For weapons used in law enforcement contexts, such as millimeter-wave area denial systems, international human rights law requires that force be minimized, proportional, and directed at de-escalation. Physicians for Human Rights has raised concerns that directed energy devices used for crowd control have not been transparently tested to standards that would satisfy federal ethics guidelines for research on human subjects. The organization also notes that the long-range capability of some systems, effective up to a kilometer, limits a user’s ability to assess on-the-ground conditions, increasing the risk of inappropriate or disproportionate use.24Physicians for Human Rights. Health Impacts of Crowd-Control Weapons: Directed Energy Devices

The Havana Syndrome Question

The debate over “Havana Syndrome,” officially termed anomalous health incidents, has brought the question of directed energy attacks on individuals into public view. Since 2016, as many as 1,500 U.S. officials and their families have reportedly experienced symptoms including severe headaches, vertigo, hearing loss, and memory problems in locations spanning Cuba, China, multiple European nations, and elsewhere. A joint investigation by CBS’s “60 Minutes,” The Insider, and Der Spiegel published in March 2024 presented evidence suggesting the incidents may involve directed energy devices and linked a July 2023 incident at the NATO summit in Vilnius, Lithuania, to a senior Pentagon official.25Foreign Policy Research Institute.
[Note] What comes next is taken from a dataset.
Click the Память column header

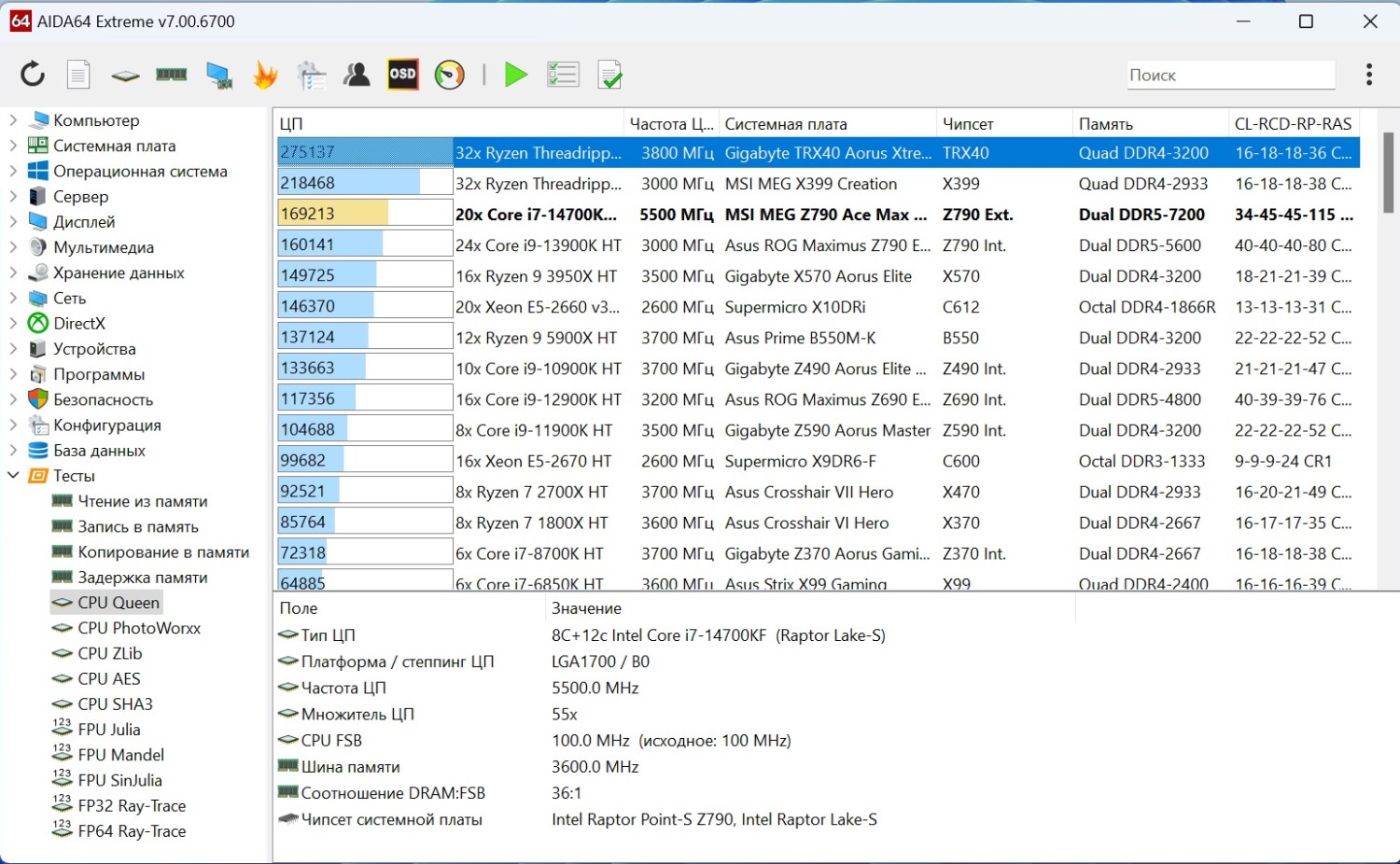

Havana Syndrome: The History Behind the Mystery

Official positions remain divided. The former head of the Defense Intelligence Agency’s investigation unit stated that intelligence reports implicate Russia, while the Director of National Intelligence has maintained it is “very unlikely that a foreign adversary is responsible.” The House Permanent Select Committee on Intelligence has opened a formal investigation into allegations of improper suppression of information within the intelligence community. In February 2026, the Pentagon reorganized its anomalous health incidents team, moving it from the policy directorate to the undersecretariat for research and engineering to focus on developing “remedies and antidotes.”26DefenseScoop. Pentagon Reorganizes Anomalous Health Incidents Team No publicly available guidance on specific physical protective measures for personnel has been released by the State Department or intelligence community.